▶ **AIM**
Render the part of the rows that opens with the line containing "This screenshot has height=607, width=1079." and closes with the line containing "[x=319, y=364]", both included, as a Markdown table with the columns Num and Line. Number each line in order and omit any blank lines.

[Data on locating visible targets]
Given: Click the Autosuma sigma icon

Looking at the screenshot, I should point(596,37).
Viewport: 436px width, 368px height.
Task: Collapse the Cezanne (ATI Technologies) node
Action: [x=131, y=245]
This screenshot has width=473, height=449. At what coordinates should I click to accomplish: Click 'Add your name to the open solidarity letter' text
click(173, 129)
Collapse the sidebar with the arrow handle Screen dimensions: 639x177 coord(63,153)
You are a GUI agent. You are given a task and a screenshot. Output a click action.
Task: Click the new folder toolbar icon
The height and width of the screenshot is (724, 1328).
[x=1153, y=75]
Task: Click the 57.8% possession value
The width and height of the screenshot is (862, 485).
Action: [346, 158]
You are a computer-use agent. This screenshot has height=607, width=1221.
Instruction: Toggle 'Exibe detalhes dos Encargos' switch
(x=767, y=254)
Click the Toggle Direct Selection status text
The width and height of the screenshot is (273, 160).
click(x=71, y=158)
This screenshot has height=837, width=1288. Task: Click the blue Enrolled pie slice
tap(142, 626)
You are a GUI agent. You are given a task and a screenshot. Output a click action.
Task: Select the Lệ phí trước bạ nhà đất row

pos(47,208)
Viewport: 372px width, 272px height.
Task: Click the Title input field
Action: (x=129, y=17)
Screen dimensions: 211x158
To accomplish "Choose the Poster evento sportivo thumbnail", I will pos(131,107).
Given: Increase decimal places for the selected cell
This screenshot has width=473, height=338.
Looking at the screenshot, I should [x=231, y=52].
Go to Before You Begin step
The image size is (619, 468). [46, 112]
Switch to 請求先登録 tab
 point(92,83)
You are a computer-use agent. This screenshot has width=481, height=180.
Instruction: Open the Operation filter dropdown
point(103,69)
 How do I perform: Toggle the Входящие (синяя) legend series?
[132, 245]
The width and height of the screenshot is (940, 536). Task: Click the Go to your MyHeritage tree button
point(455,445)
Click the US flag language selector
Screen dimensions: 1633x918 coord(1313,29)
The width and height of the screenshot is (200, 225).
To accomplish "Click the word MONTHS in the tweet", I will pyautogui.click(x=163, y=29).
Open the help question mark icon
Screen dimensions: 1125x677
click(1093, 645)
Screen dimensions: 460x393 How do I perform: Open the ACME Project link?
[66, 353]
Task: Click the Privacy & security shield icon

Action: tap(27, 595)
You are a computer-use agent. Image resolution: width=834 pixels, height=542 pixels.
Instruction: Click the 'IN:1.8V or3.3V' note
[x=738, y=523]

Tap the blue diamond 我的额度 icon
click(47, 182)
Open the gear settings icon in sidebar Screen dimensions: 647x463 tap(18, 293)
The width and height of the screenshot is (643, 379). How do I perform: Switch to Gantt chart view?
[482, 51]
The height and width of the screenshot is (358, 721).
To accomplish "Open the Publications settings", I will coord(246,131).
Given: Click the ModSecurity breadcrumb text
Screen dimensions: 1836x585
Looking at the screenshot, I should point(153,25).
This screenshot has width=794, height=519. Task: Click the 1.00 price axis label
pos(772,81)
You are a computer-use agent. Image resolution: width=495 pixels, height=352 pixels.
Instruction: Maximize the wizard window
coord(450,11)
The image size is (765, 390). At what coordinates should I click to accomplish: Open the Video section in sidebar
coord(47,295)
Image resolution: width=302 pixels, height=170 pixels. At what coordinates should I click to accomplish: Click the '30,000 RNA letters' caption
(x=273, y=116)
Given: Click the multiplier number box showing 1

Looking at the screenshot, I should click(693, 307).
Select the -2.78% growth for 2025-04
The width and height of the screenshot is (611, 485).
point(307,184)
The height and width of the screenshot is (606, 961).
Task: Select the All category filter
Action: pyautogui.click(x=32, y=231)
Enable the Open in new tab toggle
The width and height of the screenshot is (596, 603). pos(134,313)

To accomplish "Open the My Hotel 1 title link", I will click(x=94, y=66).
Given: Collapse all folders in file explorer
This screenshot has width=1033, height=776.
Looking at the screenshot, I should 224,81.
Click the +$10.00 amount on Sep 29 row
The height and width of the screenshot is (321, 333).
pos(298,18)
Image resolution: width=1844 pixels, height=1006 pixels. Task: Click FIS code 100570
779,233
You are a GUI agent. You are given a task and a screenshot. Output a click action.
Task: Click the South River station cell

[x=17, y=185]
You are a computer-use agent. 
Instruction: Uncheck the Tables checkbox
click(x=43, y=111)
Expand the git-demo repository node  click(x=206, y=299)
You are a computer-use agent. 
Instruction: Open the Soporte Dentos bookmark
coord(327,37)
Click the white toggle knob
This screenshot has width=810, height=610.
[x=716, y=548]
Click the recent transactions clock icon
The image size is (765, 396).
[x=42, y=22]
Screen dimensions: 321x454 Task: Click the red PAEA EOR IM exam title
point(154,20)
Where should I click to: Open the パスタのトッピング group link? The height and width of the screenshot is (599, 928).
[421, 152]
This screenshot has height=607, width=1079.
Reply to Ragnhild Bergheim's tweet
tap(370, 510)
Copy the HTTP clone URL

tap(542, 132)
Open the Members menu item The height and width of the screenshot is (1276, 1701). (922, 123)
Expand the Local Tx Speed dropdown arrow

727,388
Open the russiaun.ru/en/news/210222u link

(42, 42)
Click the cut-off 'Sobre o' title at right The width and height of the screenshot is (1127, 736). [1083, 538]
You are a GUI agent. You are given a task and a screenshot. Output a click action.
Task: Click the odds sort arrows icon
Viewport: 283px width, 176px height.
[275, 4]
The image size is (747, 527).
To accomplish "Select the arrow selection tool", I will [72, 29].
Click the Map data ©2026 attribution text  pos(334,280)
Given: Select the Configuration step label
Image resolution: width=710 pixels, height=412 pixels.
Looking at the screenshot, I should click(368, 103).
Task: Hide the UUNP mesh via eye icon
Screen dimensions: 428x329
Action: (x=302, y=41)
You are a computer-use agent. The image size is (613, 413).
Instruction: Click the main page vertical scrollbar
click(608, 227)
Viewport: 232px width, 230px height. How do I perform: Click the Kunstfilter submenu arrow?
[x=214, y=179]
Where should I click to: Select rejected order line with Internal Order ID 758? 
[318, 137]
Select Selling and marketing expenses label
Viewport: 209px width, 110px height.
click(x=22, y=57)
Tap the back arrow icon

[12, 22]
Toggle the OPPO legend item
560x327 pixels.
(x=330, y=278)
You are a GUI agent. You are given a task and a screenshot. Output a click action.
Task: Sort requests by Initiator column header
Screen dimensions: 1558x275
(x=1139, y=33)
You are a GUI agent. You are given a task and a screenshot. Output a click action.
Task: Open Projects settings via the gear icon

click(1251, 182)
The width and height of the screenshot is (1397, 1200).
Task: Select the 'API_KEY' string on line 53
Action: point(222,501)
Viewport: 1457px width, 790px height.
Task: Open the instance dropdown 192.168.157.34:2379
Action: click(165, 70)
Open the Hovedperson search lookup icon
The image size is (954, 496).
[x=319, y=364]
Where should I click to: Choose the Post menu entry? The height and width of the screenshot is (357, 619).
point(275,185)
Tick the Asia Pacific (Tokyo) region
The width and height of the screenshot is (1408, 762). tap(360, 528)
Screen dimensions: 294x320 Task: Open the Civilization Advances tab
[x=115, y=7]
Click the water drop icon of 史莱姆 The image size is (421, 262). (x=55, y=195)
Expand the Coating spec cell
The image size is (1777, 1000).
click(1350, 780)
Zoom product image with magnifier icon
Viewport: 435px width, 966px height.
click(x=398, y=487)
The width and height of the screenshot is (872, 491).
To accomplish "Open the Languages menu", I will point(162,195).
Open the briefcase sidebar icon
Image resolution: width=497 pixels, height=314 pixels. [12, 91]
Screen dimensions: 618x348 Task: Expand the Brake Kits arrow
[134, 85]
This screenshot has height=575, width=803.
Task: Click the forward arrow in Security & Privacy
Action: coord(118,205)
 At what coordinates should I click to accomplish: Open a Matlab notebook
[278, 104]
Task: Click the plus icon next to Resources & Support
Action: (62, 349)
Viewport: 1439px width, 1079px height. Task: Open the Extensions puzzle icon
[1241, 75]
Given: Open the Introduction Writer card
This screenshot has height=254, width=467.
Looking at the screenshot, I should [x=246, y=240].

▶ **WRITTEN RESPONSE**
| Num | Line |
|---|---|
| 1 | This screenshot has height=607, width=1079. |
| 2 | Reply to Ragnhild Bergheim's tweet |
| 3 | tap(370, 510) |
| 4 | Copy the HTTP clone URL |
| 5 | tap(542, 132) |
| 6 | Open the Members menu item The height and width of the screenshot is (1276, 1701). (922, 123) |
| 7 | Expand the Local Tx Speed dropdown arrow |
| 8 | 727,388 |
| 9 | Open the russiaun.ru/en/news/210222u link |
| 10 | (42, 42) |
| 11 | Click the cut-off 'Sobre o' title at right The width and height of the screenshot is (1127, 736). [1083, 538] |
| 12 | You are a GUI agent. You are given a task and a screenshot. Output a click action. |
| 13 | Task: Click the odds sort arrows icon |
| 14 | Viewport: 283px width, 176px height. |
| 15 | [275, 4] |
| 16 | The image size is (747, 527). |
| 17 | To accomplish "Select the arrow selection tool", I will [72, 29]. |
| 18 | Click the Map data ©2026 attribution text  pos(334,280) |
| 19 | Given: Select the Configuration step label |
| 20 | Image resolution: width=710 pixels, height=412 pixels. |
| 21 | Looking at the screenshot, I should click(368, 103). |
| 22 | Task: Hide the UUNP mesh via eye icon |
| 23 | Screen dimensions: 428x329 |
| 24 | Action: (x=302, y=41) |
| 25 | You are a computer-use agent. The image size is (613, 413). |
| 26 | Instruction: Click the main page vertical scrollbar |
| 27 | click(608, 227) |
| 28 | Viewport: 232px width, 230px height. How do I perform: Click the Kunstfilter submenu arrow? |
| 29 | [x=214, y=179] |
| 30 | Where should I click to: Select rejected order line with Internal Order ID 758?  |
| 31 | [318, 137] |
| 32 | Select Selling and marketing expenses label |
| 33 | Viewport: 209px width, 110px height. |
| 34 | click(x=22, y=57) |
| 35 | Tap the back arrow icon |
| 36 | [12, 22] |
| 37 | Toggle the OPPO legend item |
| 38 | 560x327 pixels. |
| 39 | (x=330, y=278) |
| 40 | You are a GUI agent. You are given a task and a screenshot. Output a click action. |
| 41 | Task: Sort requests by Initiator column header |
| 42 | Screen dimensions: 1558x275 |
| 43 | (x=1139, y=33) |
| 44 | You are a GUI agent. You are given a task and a screenshot. Output a click action. |
| 45 | Task: Open Projects settings via the gear icon |
| 46 | click(1251, 182) |
| 47 | The width and height of the screenshot is (1397, 1200). |
| 48 | Task: Select the 'API_KEY' string on line 53 |
| 49 | Action: point(222,501) |
| 50 | Viewport: 1457px width, 790px height. |
| 51 | Task: Open the instance dropdown 192.168.157.34:2379 |
| 52 | Action: click(165, 70) |
| 53 | Open the Hovedperson search lookup icon |
| 54 | The image size is (954, 496). |
| 55 | [x=319, y=364] |